一部屋を上下2部屋に違法改築、住人は立てずに生活(NY)

<貸すほうも貸すほうなら、借りるほうも借りるほう。しかも、アパートのトンデモ改造はこれだけではなかった>

ニューヨーク・マンハッタンのロウアー・イーストサイドにあるアパートの所有者が、一つの部屋を上下2階に分ける違法改築をしていたことが発覚した。報道によると、所有者は壁を追加して部屋を仕切るのではなく、「天井を追加」して立つこともままならない上下階に分けていたという。

天井の高さはわずか4.5フィート(約137センチメートル)。部屋を借りていた9人の住人は、身をかがめるか、膝をついて歩いていた。天井の配管に住人が頭をぶつけないよう、気泡シートを張っていたともいわれる。

ニューヨーク市建築局は8月17日、ヘンリー・ストリート165番地にあるアパートの701号室の登録所有者ジン・ヤー・リンに対し、10件の違反を通告した。ニューヨーク・ポスト紙によると、ジンがそのユニットを購入したのは2015年9月。

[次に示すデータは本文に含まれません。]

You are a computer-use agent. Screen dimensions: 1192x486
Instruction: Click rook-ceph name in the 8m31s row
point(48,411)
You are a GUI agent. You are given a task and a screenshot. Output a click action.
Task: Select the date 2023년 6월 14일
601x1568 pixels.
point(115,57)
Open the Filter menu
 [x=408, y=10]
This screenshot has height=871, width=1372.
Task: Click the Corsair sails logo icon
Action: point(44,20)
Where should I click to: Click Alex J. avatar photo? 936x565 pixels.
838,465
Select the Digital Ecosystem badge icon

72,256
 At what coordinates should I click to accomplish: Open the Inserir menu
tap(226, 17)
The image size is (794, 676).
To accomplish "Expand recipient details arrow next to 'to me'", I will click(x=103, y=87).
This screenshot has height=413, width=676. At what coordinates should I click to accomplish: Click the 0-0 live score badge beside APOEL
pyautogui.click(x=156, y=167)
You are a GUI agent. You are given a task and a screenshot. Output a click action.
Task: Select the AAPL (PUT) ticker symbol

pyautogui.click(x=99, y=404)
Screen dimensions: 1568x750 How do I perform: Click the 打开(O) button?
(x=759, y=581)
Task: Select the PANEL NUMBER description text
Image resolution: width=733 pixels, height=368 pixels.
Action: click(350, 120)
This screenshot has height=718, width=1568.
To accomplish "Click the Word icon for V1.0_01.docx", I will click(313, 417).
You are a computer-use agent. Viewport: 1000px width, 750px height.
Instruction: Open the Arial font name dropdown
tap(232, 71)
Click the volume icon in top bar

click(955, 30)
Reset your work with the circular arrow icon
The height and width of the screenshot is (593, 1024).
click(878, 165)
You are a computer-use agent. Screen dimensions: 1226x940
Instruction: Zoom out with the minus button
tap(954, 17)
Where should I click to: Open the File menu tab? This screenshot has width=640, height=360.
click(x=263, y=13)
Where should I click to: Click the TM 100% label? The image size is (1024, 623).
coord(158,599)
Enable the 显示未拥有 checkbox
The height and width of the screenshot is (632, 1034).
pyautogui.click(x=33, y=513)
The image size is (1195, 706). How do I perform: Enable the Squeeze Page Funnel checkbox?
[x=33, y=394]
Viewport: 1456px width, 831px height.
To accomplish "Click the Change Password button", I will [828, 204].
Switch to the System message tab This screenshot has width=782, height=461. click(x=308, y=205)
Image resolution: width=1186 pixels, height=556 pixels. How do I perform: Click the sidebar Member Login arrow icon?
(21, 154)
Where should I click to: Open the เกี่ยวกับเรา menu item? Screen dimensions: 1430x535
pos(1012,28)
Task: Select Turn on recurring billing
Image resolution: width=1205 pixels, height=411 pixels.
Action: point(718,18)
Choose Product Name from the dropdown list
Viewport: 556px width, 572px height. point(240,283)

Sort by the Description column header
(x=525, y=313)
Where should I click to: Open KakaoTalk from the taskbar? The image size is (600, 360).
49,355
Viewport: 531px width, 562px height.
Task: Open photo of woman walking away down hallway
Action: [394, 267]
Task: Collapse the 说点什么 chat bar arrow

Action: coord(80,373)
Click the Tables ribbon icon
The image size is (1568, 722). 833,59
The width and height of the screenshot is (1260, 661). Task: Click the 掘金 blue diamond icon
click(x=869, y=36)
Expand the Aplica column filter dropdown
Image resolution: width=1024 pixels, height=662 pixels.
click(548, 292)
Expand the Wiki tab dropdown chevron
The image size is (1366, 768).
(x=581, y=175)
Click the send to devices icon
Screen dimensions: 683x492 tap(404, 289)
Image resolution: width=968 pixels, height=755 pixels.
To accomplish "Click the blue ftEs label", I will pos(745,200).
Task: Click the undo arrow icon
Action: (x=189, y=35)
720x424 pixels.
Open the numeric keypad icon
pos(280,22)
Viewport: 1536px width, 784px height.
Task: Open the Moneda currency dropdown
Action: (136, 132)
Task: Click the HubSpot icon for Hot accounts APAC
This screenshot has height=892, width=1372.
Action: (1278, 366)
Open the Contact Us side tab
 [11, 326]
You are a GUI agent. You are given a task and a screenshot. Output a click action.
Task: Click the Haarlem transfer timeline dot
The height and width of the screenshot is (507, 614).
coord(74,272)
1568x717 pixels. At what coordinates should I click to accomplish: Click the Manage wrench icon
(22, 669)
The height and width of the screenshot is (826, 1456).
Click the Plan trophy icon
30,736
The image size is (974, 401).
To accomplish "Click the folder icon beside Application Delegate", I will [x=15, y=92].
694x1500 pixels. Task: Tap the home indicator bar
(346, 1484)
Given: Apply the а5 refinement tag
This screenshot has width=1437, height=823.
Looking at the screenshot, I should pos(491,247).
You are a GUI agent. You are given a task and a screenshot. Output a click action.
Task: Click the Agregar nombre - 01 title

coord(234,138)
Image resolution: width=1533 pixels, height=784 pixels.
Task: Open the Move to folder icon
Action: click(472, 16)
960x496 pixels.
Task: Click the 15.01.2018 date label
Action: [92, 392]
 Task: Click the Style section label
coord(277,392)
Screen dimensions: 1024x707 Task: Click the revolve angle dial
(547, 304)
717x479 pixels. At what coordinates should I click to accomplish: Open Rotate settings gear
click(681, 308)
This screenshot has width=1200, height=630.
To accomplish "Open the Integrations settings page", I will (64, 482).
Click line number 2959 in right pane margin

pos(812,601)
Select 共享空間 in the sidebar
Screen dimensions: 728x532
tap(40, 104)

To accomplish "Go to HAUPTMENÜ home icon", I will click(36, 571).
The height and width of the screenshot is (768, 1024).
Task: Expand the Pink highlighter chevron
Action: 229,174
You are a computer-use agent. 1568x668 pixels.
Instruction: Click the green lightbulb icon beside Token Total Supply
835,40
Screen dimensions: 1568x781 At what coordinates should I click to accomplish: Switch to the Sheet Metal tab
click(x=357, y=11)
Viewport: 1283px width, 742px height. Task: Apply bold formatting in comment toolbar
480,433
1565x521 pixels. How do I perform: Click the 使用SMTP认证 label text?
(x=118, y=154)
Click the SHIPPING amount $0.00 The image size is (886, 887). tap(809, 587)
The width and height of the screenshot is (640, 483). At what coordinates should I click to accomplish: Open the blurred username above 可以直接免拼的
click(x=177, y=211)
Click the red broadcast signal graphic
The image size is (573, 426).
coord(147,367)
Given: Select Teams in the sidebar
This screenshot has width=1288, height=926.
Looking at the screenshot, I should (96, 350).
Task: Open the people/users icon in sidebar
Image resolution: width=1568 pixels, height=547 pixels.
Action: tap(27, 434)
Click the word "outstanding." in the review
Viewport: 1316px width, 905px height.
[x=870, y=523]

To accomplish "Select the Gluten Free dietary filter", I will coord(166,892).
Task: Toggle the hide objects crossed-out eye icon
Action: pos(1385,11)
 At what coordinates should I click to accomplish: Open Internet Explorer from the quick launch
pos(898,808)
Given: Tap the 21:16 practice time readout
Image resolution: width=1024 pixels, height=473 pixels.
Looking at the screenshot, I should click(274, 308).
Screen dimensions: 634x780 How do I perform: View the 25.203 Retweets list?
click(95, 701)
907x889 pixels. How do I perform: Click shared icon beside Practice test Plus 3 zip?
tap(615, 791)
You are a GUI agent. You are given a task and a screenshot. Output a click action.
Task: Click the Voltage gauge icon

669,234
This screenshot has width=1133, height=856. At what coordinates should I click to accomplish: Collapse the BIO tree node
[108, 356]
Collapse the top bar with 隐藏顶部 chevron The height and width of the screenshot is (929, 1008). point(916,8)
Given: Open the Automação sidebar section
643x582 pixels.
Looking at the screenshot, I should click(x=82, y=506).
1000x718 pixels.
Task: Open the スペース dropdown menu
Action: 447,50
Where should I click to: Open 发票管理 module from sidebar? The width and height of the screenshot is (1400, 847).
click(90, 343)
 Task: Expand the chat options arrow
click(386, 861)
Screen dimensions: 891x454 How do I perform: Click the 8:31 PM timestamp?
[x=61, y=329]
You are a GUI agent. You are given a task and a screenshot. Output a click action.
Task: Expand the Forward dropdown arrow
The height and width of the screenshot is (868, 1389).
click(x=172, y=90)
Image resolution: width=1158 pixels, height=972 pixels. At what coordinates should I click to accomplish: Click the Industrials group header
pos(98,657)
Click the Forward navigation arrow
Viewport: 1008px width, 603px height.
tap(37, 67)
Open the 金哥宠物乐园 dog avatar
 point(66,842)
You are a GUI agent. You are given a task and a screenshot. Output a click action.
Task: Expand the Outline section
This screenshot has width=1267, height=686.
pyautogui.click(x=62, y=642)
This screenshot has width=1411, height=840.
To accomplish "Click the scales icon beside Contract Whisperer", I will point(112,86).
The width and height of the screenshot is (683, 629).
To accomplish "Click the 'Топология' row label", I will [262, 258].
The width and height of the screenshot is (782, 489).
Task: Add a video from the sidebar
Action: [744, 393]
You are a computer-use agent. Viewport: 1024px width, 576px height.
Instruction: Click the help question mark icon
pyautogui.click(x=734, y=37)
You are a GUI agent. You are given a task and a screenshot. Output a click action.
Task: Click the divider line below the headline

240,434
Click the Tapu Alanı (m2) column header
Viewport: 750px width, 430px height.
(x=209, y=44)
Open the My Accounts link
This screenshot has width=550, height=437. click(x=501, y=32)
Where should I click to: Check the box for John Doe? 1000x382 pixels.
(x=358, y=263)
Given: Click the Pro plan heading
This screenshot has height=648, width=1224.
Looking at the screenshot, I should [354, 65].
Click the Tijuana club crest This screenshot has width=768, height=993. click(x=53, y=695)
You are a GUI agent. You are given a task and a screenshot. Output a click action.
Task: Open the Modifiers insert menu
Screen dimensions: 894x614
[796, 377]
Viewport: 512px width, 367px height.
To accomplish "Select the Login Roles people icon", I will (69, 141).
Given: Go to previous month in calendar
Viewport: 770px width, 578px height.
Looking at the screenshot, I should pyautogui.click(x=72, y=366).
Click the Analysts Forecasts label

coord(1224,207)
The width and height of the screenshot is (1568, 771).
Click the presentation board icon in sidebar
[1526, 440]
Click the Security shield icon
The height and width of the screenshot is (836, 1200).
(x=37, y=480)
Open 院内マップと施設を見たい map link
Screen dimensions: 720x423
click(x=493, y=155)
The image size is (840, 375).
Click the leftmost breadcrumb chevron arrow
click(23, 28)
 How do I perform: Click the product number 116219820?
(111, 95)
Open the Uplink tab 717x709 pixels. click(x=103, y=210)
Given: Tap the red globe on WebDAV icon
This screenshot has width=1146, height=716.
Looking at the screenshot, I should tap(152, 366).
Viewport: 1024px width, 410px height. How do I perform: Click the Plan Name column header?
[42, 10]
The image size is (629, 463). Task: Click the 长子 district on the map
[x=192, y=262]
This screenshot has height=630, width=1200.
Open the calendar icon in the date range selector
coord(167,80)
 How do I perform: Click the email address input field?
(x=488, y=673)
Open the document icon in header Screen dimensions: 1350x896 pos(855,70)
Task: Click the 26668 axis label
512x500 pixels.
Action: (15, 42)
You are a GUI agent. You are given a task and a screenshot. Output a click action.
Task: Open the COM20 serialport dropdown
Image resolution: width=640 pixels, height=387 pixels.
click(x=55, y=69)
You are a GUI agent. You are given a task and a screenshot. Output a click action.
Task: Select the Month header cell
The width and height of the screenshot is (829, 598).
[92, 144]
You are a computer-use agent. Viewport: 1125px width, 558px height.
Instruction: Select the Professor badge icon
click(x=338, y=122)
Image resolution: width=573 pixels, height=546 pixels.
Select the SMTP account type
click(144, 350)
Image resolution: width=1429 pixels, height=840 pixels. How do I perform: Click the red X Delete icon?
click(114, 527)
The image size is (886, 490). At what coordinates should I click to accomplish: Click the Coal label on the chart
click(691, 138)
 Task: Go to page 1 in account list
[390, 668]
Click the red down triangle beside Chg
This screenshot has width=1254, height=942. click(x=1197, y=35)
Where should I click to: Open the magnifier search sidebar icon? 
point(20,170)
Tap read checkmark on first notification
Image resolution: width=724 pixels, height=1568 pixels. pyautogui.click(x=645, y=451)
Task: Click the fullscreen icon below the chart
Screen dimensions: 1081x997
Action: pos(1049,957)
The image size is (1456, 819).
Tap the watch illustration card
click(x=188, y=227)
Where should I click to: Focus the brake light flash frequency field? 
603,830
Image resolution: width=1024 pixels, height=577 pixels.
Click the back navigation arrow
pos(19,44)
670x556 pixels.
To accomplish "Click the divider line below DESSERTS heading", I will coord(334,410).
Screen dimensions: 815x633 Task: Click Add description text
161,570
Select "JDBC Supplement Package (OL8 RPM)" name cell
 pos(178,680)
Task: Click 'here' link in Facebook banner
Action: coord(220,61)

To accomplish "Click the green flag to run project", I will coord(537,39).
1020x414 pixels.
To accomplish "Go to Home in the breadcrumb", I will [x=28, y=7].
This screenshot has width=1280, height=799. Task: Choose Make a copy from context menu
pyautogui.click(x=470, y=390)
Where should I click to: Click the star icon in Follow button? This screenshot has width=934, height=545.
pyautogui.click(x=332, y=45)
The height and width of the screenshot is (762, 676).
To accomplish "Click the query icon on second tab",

購入時にいくら支払ったかは不明だが、住宅ローンの残高はわずか9622ドルだったという。

<参考記事>「家賃はセックスで」、住宅難の英国で増える「スケベ大家」

まるでフィクション

天井の低い部屋と聞くと、映画『マルコヴィッチの穴』(7階と8階の間にある「7と2分の1階」の天井の低い部屋で働く主人公が、俳優ジョン・マルコヴィッチの頭のなかに入り込むという奇想天外な物語)を思い浮かべるが、ヘンリー・ストリート165番街のアパートを2階建てに改造していたのはジンだけではない。